A playground for all

Cerebral Palsy of Westchester opens wheelchair accessible playground, sensory garden
June 27, 2019 at 8:12 a.m.
A playground for all
A playground for all

By By Sarah Wolpoff- | Comments: 0 | Leave a comment

There is now a playground in Rye Brook that’s accessible to anyone, regardless of their physical abilities.

Cerebral Palsy of Westchester (CPW) had a ribbon cutting on Saturday, June 15, to officially open the new Harmony Park Playground and Sensory Garden. As the sun beamed down without a cloud in the sky, roughly 30 elected officials, donors, CPW staff and a few patrons gathered at the new park in a courtyard at the facility to celebrate the future joys it will likely bring.

“When is a playground more than a playground?” asked local Assemblyman Steve Otis at the ribbon cutting. “The answer is here, this playground, that has been designed specifically to make a big difference in the lives of people who use this wonderful facility.”

Founded in 1949, CPW is a non-profit organization that provides educational, vocational and recreational services for children and adults with developmental disabilities, including cerebral palsy, autism, intellectual disabilities and neurological impairment.
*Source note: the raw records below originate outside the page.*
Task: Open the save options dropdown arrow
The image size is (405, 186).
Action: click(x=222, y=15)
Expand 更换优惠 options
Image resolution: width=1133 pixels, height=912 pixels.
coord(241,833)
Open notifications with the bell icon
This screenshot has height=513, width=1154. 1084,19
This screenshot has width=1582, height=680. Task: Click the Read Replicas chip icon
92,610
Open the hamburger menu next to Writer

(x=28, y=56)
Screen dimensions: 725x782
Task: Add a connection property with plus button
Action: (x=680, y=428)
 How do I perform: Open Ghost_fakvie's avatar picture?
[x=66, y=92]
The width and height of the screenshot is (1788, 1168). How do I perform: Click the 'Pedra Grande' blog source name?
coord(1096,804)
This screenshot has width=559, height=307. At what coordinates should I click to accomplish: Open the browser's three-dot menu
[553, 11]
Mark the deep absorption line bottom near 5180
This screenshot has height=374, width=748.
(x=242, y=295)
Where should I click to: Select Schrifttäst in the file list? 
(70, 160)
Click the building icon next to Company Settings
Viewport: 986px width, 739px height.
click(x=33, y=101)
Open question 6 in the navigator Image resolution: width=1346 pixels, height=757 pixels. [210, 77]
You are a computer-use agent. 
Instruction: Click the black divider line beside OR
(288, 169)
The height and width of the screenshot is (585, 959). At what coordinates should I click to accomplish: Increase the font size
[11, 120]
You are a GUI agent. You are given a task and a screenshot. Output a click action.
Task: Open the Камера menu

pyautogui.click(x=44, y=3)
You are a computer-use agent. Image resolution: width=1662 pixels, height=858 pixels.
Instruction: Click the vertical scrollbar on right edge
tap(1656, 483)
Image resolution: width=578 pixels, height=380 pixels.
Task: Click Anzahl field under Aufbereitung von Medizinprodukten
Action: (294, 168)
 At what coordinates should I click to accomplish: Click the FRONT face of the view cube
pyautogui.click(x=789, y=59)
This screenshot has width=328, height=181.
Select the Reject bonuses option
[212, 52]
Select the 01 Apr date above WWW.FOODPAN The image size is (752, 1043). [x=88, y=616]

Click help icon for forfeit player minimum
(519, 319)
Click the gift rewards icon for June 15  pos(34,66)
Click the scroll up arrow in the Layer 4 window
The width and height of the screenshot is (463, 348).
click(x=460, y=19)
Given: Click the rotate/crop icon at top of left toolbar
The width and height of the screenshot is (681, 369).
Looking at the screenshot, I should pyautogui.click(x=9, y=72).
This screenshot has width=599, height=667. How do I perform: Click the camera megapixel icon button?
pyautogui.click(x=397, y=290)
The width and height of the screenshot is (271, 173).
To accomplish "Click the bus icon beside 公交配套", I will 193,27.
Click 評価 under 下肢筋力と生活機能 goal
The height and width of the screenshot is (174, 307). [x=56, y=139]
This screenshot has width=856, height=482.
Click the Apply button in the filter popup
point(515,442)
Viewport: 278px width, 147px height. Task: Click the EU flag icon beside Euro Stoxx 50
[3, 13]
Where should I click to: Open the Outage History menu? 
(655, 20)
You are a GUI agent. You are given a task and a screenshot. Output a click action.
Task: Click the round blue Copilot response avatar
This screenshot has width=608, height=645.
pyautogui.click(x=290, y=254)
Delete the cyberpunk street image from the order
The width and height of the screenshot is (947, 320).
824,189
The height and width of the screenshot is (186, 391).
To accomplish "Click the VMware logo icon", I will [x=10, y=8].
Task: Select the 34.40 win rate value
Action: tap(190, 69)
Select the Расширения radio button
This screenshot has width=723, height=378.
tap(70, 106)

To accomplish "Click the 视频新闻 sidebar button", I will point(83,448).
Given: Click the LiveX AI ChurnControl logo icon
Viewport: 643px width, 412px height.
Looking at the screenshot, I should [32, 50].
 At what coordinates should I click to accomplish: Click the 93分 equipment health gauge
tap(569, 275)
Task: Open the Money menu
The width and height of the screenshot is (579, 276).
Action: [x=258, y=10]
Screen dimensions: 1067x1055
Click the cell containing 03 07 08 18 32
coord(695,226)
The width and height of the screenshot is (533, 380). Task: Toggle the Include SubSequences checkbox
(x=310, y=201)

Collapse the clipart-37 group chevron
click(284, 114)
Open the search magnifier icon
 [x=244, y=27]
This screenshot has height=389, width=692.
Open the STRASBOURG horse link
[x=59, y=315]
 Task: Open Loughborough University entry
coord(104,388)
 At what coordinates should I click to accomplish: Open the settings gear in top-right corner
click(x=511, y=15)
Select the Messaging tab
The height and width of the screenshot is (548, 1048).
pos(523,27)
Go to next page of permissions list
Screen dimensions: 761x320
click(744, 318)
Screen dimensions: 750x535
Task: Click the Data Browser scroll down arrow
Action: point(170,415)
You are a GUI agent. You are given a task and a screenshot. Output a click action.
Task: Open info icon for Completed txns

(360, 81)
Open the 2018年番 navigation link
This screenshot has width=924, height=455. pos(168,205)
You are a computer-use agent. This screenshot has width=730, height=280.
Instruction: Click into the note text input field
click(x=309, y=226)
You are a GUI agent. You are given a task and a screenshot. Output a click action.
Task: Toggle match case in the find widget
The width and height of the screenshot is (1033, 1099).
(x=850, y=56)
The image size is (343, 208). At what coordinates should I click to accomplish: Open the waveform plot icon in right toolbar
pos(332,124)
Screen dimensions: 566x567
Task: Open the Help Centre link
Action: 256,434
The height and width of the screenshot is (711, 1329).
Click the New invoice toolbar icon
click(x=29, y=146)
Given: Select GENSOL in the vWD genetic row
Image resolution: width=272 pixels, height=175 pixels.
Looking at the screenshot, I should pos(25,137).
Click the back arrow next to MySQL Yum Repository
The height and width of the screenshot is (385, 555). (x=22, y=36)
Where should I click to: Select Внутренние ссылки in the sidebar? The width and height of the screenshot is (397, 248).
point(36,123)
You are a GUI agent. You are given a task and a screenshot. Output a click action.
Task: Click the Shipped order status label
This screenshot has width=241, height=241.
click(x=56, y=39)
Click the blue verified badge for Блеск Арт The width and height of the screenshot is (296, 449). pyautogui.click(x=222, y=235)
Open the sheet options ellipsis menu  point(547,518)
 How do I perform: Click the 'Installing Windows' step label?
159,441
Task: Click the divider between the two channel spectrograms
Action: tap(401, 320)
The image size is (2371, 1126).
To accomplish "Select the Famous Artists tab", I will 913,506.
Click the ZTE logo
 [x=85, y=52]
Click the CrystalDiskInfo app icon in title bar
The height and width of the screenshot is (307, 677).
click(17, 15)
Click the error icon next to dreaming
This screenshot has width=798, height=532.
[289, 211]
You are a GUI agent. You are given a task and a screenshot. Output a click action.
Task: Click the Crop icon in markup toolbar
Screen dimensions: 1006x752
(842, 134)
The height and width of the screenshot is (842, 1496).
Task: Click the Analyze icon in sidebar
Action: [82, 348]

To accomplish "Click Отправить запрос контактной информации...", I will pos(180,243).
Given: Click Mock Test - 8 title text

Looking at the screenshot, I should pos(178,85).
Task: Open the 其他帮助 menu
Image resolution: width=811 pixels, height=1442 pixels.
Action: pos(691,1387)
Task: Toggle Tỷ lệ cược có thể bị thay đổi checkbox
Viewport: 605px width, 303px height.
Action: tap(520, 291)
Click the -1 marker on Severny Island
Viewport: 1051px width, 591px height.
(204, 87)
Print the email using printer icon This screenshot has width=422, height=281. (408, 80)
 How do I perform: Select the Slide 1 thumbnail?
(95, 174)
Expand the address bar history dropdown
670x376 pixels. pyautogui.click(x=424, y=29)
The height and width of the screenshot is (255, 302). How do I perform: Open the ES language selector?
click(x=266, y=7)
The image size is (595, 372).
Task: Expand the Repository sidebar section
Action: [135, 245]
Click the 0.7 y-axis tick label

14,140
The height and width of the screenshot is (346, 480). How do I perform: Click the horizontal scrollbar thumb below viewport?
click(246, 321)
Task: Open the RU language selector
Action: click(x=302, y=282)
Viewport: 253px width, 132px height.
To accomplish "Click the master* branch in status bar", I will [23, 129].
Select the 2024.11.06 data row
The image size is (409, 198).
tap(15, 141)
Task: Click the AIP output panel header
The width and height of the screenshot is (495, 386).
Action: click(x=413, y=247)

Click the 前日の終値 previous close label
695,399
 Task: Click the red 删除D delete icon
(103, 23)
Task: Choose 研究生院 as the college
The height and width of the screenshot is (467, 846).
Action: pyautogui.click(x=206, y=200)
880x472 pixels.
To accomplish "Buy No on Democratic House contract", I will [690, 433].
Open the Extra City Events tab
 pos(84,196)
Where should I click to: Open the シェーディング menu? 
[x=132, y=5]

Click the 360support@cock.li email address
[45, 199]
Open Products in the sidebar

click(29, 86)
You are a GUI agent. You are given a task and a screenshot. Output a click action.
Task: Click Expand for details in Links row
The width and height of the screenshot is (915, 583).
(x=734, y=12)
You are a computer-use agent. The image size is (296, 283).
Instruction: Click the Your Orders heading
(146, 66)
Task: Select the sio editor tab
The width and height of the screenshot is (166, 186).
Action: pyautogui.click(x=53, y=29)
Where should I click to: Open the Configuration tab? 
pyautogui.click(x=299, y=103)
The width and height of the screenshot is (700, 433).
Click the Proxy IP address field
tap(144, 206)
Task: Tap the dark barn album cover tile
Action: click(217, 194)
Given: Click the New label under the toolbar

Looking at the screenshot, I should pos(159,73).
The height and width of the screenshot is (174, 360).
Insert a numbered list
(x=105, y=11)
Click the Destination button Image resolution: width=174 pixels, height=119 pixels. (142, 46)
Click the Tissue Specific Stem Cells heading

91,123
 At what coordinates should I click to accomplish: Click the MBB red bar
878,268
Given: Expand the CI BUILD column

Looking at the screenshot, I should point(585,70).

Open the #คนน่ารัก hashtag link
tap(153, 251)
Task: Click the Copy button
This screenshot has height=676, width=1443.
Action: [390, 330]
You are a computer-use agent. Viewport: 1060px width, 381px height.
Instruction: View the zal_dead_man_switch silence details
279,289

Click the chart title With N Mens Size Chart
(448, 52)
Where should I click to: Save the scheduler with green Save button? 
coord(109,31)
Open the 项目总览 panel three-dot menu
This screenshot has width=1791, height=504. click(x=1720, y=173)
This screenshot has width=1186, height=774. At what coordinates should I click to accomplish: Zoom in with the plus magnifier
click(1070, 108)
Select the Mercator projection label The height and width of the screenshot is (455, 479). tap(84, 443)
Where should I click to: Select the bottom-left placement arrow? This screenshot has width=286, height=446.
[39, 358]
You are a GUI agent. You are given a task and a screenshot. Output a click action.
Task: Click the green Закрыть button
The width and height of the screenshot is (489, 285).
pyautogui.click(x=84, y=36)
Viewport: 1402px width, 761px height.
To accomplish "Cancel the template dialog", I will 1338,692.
Linda Kuck, the CPW executive director, said children with physical disabilities have limited play opportunities due to availability and accessibility. However, because outdoor play helps develop confidence, physical and social skills, the 1186 King St. facility started fundraising for the Harmony Park Playground and Sensory Garden in 2011 to benefit the community they serve.

The play space is positioned in a courtyard between classrooms at the facility. Each room has a wheelchair accessible exit leading to the courtyard so children and adults of all abilities can easily enjoy the park.

There is ample room between the new colorful features and playground equipment, which are designed with the intent to stimulate different senses, so CPW patrons with wheelchairs have space to explore and roam as they desire. In an afternoon, they can enjoy a wheelchair accessible merry-go-round or the Sway Fun Glider, a spacious structure with benches and tables that gently rocks up and down.

In the middle of the playground, next to an umbrella pavilion area helpful in beating the heat, water flows through a multilevel waterplay table. On the edges of the park, visitors can easily approach giant bongos, a vertical xylophone, an interactive music game or raised flower beds containing colorful flora and herbs.

According to CPW Development and Public Relations Coordinator Tia Levinson, the Harmony Park Playground and Sensory Garden is a private space only openly available to patrons of the facility. However, at this point anyone in the public is welcome to make an appointment to reserve the park for an afternoon.